WHAT IS EXPECTED:
Retype exactly the stretch of lines that begins at the line containing "Select Hardware in the left sidebar" and ends at the last line of the data, with no other lines.

RAW DATA:

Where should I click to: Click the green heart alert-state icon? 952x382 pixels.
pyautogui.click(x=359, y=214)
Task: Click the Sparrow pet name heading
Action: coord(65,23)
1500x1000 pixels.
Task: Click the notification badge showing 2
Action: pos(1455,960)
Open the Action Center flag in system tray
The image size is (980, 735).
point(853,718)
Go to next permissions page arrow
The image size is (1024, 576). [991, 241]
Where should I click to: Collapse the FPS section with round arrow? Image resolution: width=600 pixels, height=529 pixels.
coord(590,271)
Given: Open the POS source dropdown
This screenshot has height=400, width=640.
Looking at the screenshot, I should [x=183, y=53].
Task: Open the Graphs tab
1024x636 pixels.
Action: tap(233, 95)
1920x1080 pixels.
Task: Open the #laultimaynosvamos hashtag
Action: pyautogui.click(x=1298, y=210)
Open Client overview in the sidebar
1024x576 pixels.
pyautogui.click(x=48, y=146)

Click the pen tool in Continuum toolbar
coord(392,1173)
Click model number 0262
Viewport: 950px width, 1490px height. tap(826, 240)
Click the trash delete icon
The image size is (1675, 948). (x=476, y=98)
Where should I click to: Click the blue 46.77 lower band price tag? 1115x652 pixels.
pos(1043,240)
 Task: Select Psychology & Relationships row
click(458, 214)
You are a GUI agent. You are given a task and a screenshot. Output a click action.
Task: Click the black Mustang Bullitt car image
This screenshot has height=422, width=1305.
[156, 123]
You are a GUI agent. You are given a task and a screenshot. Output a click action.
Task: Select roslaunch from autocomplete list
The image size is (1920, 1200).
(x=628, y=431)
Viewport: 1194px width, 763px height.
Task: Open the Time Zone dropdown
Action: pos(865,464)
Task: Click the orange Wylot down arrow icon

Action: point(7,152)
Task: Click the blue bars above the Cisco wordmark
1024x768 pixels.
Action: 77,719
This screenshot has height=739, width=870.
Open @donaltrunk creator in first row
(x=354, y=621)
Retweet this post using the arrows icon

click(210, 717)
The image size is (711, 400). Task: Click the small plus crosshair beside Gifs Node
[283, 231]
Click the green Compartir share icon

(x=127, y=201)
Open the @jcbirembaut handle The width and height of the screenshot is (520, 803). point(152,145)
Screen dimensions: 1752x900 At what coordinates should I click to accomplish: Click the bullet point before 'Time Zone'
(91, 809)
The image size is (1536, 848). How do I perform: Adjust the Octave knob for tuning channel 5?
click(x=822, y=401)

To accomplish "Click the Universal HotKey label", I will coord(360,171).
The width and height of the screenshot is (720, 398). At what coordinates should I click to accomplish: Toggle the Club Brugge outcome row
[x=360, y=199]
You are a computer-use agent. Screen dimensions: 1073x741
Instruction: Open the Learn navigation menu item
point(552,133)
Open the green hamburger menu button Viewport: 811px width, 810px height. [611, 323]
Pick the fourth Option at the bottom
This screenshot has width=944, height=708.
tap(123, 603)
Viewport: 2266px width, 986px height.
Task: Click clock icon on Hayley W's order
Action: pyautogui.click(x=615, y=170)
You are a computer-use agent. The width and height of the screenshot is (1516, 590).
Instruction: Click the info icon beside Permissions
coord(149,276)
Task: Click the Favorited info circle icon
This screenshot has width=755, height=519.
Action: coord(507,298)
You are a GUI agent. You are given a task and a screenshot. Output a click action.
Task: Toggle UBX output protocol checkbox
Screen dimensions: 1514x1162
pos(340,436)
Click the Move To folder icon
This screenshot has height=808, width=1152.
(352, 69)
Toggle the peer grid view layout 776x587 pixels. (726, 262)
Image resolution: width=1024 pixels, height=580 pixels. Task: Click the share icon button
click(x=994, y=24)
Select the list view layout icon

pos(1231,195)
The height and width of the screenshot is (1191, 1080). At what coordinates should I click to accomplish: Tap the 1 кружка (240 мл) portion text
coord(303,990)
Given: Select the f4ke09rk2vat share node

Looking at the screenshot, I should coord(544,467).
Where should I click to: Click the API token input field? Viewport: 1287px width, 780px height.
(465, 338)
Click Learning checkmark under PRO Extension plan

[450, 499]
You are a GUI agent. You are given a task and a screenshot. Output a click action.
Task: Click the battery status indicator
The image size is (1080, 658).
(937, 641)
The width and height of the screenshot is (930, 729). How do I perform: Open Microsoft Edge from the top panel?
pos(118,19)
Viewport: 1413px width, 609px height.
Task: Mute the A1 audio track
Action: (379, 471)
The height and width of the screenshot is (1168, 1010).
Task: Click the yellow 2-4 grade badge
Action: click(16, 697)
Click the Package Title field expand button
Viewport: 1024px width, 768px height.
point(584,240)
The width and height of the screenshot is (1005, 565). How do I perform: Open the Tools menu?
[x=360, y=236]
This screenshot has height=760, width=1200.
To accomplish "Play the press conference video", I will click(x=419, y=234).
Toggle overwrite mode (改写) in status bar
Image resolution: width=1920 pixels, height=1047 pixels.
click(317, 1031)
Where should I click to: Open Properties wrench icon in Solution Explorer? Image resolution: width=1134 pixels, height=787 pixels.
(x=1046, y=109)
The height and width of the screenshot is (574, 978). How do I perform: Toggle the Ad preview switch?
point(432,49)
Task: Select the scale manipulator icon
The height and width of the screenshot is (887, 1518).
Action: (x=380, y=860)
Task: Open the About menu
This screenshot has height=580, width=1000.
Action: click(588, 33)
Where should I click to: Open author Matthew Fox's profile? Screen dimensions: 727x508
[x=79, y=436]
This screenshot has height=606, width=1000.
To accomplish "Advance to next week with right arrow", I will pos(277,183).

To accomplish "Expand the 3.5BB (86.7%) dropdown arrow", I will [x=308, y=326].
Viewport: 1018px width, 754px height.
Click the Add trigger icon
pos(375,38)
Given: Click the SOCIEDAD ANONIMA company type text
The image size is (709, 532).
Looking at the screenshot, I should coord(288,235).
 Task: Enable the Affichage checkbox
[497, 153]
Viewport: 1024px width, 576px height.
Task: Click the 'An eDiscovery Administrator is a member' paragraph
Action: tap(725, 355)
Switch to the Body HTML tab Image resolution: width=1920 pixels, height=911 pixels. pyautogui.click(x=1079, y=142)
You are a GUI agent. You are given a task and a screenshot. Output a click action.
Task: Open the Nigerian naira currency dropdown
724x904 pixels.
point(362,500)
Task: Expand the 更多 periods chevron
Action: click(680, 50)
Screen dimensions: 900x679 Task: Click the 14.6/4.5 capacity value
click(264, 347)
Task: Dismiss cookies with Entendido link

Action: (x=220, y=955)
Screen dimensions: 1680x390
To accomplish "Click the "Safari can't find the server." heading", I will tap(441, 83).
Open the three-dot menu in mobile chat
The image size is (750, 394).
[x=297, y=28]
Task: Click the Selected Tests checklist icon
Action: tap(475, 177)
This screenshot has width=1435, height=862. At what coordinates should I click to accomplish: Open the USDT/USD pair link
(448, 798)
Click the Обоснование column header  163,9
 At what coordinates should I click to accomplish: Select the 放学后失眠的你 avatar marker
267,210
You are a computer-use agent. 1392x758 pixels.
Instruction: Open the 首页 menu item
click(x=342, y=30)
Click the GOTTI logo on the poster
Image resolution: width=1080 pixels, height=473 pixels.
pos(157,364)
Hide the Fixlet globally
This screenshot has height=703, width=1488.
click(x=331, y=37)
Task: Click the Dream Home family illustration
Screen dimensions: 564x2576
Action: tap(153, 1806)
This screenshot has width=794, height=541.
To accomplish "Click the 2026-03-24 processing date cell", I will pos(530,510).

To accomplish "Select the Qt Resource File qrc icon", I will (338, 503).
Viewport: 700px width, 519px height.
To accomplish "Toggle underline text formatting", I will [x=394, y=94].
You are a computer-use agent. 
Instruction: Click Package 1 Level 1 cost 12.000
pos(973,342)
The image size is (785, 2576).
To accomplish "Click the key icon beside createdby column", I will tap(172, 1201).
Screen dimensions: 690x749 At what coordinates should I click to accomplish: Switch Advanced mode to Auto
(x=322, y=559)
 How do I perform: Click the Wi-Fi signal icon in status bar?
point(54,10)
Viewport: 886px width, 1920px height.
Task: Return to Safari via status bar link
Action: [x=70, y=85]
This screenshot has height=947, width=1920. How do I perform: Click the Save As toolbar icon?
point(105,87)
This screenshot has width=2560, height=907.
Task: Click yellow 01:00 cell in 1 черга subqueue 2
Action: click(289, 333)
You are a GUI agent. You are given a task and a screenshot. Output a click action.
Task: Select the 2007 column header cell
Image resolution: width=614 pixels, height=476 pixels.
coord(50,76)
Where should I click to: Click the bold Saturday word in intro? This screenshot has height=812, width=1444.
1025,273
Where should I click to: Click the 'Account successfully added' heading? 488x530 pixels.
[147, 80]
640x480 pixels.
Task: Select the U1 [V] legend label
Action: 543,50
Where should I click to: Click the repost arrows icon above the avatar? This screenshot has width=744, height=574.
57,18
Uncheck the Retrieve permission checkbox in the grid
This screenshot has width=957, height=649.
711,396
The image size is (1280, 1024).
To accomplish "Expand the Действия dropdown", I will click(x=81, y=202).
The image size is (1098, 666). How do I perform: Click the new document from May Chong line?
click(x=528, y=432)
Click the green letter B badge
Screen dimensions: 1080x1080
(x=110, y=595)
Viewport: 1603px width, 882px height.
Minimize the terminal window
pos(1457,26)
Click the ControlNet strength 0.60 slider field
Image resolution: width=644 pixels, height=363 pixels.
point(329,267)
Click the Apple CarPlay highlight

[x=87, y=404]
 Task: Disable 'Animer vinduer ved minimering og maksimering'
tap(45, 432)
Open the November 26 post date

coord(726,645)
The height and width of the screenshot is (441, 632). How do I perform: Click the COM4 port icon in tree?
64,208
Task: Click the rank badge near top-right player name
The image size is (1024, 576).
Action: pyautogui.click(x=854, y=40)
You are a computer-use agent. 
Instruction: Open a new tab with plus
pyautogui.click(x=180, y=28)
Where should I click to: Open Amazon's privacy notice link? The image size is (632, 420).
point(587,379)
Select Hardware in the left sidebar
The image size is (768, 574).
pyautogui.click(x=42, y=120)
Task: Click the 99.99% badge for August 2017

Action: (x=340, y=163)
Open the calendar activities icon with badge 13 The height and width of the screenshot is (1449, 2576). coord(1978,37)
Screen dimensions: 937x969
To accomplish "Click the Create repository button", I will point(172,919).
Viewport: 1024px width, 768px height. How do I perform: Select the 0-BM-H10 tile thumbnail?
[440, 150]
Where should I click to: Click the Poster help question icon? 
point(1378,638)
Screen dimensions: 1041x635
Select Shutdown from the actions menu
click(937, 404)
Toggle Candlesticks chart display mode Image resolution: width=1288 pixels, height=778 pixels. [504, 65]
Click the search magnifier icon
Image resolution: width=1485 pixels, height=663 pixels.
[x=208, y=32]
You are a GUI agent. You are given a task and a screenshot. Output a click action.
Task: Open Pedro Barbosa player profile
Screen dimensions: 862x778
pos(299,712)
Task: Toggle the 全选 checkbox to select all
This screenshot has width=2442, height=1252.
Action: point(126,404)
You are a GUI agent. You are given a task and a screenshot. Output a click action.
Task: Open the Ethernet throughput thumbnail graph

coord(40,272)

YOUR SOLUTION:
Select Hardware in the left sidebar
The image size is (768, 574).
pyautogui.click(x=42, y=120)
Task: Click the 99.99% badge for August 2017

Action: (x=340, y=163)
Open the calendar activities icon with badge 13 The height and width of the screenshot is (1449, 2576). coord(1978,37)
Screen dimensions: 937x969
To accomplish "Click the Create repository button", I will point(172,919).
Viewport: 1024px width, 768px height. How do I perform: Select the 0-BM-H10 tile thumbnail?
[440, 150]
Where should I click to: Click the Poster help question icon? 
point(1378,638)
Screen dimensions: 1041x635
Select Shutdown from the actions menu
click(937, 404)
Toggle Candlesticks chart display mode Image resolution: width=1288 pixels, height=778 pixels. [504, 65]
Click the search magnifier icon
Image resolution: width=1485 pixels, height=663 pixels.
[x=208, y=32]
You are a GUI agent. You are given a task and a screenshot. Output a click action.
Task: Open Pedro Barbosa player profile
Screen dimensions: 862x778
pos(299,712)
Task: Toggle the 全选 checkbox to select all
This screenshot has width=2442, height=1252.
Action: point(126,404)
You are a GUI agent. You are given a task and a screenshot. Output a click action.
Task: Open the Ethernet throughput thumbnail graph

coord(40,272)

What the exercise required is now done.